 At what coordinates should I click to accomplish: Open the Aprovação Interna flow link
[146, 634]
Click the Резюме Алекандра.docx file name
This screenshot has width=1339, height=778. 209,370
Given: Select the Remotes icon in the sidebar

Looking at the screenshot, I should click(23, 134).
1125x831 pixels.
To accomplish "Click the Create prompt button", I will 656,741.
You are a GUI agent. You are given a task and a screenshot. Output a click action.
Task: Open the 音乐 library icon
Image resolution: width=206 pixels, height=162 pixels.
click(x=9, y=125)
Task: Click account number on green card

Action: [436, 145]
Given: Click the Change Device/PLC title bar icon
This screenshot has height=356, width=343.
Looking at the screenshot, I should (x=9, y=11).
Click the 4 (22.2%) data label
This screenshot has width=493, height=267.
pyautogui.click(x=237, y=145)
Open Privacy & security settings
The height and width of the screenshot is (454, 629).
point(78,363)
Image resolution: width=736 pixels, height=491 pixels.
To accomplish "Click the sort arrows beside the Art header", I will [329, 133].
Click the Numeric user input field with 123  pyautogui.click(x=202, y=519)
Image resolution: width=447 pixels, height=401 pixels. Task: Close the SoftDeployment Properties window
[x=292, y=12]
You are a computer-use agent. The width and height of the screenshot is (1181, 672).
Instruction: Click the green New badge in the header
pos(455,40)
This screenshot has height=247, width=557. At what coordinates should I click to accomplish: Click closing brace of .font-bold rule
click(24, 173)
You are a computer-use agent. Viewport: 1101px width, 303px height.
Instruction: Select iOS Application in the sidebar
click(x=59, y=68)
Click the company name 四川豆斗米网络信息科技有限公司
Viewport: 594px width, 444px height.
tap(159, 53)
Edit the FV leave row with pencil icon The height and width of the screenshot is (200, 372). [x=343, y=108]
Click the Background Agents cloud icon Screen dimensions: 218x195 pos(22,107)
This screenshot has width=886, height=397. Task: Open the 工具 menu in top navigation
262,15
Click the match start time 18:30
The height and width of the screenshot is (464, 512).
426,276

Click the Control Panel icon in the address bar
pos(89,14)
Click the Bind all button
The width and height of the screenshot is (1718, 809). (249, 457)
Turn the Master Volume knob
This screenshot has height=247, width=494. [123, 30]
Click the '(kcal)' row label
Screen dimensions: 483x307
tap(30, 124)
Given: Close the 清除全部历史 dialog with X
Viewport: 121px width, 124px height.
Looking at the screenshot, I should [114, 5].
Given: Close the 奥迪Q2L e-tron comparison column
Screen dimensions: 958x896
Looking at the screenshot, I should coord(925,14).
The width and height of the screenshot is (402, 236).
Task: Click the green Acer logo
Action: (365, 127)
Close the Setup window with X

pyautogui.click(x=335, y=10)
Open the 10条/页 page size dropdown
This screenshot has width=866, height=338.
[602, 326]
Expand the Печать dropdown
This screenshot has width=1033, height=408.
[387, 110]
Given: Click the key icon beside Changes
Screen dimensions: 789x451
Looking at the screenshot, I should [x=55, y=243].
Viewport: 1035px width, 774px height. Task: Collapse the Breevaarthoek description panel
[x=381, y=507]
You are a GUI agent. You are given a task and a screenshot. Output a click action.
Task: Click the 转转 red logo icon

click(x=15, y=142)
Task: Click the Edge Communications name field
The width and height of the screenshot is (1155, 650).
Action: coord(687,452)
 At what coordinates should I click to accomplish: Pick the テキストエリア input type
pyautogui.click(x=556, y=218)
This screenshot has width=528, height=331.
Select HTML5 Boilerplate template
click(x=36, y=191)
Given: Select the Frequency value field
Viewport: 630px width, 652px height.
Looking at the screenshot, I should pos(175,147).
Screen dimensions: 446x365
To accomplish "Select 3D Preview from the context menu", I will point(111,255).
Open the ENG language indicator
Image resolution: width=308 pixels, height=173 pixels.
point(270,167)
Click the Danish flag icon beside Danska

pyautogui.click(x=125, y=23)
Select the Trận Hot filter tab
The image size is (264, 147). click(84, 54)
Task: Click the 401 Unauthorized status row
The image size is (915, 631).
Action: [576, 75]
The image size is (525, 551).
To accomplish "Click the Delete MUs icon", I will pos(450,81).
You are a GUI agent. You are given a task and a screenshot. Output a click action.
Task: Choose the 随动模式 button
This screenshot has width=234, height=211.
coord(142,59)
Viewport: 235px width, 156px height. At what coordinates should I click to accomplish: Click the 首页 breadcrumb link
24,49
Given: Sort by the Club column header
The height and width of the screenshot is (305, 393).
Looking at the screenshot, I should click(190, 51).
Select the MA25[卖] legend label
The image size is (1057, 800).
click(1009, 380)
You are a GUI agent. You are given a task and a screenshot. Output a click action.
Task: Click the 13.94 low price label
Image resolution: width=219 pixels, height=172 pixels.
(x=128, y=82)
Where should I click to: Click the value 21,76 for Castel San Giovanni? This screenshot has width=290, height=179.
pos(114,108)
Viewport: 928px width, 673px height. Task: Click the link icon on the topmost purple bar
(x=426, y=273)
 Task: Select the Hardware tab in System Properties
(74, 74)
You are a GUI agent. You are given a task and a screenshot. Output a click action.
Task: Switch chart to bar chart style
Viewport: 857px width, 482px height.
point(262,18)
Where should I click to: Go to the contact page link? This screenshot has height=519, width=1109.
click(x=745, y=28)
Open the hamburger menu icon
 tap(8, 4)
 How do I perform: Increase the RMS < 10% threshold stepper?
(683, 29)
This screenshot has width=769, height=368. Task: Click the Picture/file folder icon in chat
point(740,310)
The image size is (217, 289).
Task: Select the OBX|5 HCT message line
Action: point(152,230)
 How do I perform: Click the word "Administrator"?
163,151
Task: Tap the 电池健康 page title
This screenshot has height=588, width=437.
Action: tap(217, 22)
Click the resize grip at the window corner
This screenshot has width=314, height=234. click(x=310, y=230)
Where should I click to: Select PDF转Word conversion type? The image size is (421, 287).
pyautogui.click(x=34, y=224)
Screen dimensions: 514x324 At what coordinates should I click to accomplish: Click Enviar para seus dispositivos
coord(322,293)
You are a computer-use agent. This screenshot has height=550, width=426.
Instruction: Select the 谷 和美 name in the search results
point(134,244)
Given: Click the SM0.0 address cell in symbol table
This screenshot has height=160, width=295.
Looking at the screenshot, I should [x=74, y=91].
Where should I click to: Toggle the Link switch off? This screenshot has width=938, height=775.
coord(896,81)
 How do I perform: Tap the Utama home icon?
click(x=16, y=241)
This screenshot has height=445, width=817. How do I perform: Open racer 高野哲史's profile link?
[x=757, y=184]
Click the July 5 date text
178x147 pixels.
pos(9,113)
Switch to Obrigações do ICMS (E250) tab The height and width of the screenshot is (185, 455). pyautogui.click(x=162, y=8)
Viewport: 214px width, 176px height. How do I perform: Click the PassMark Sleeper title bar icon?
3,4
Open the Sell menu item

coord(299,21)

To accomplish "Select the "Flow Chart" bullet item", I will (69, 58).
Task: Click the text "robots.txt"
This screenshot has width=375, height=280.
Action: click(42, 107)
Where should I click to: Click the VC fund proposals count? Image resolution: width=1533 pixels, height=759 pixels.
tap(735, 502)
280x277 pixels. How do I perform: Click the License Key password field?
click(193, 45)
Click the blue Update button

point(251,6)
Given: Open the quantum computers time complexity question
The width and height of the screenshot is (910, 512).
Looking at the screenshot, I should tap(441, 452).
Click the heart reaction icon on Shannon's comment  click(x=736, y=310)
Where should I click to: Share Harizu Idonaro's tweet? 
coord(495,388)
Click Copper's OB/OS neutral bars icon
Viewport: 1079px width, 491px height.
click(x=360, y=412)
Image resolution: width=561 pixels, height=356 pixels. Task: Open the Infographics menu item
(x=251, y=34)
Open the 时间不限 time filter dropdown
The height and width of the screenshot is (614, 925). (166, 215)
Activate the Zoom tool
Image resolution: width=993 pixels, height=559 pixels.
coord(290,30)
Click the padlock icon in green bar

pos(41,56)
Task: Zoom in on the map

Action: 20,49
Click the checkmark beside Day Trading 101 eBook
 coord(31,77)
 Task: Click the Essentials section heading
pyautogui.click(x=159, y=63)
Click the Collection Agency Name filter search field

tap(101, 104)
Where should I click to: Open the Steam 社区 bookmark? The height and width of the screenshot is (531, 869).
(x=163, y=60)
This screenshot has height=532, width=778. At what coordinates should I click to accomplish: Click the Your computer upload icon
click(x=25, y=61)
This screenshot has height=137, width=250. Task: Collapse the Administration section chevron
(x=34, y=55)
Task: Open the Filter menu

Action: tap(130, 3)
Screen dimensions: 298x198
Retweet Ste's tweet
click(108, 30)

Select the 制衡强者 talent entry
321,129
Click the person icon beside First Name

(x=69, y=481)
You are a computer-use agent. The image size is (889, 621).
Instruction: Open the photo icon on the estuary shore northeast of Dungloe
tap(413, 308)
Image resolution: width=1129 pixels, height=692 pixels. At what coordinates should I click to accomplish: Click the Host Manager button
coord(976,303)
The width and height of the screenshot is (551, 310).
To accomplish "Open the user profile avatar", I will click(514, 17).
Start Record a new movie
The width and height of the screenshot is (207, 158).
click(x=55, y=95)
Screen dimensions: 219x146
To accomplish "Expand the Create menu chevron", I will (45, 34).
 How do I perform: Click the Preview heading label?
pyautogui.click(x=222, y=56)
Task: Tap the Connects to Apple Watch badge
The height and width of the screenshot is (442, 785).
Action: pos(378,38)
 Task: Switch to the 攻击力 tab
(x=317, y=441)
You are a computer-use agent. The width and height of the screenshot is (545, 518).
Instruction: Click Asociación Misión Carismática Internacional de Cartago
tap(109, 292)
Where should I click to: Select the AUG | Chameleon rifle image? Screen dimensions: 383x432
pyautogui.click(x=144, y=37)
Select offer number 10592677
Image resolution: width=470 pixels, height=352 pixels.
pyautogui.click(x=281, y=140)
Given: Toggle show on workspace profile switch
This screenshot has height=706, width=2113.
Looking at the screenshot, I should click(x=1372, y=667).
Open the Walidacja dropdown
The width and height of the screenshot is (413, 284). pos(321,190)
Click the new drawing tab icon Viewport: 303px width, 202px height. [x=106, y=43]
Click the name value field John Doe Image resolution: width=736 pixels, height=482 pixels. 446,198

************

• **Task details**:
Begin at the line above that has "Select the Trận Hot filter tab" and stop after the line that has "Task: Click the 13.94 low price label", copying each line exactly and adding nothing else.

• **Task response**:
Select the Trận Hot filter tab
The image size is (264, 147). click(84, 54)
Task: Click the 401 Unauthorized status row
The image size is (915, 631).
Action: [576, 75]
The image size is (525, 551).
To accomplish "Click the Delete MUs icon", I will pos(450,81).
You are a GUI agent. You are given a task and a screenshot. Output a click action.
Task: Choose the 随动模式 button
This screenshot has width=234, height=211.
coord(142,59)
Viewport: 235px width, 156px height. At what coordinates should I click to accomplish: Click the 首页 breadcrumb link
24,49
Given: Sort by the Club column header
The height and width of the screenshot is (305, 393).
Looking at the screenshot, I should click(190, 51).
Select the MA25[卖] legend label
The image size is (1057, 800).
click(1009, 380)
You are a GUI agent. You are given a task and a screenshot. Output a click action.
Task: Click the 13.94 low price label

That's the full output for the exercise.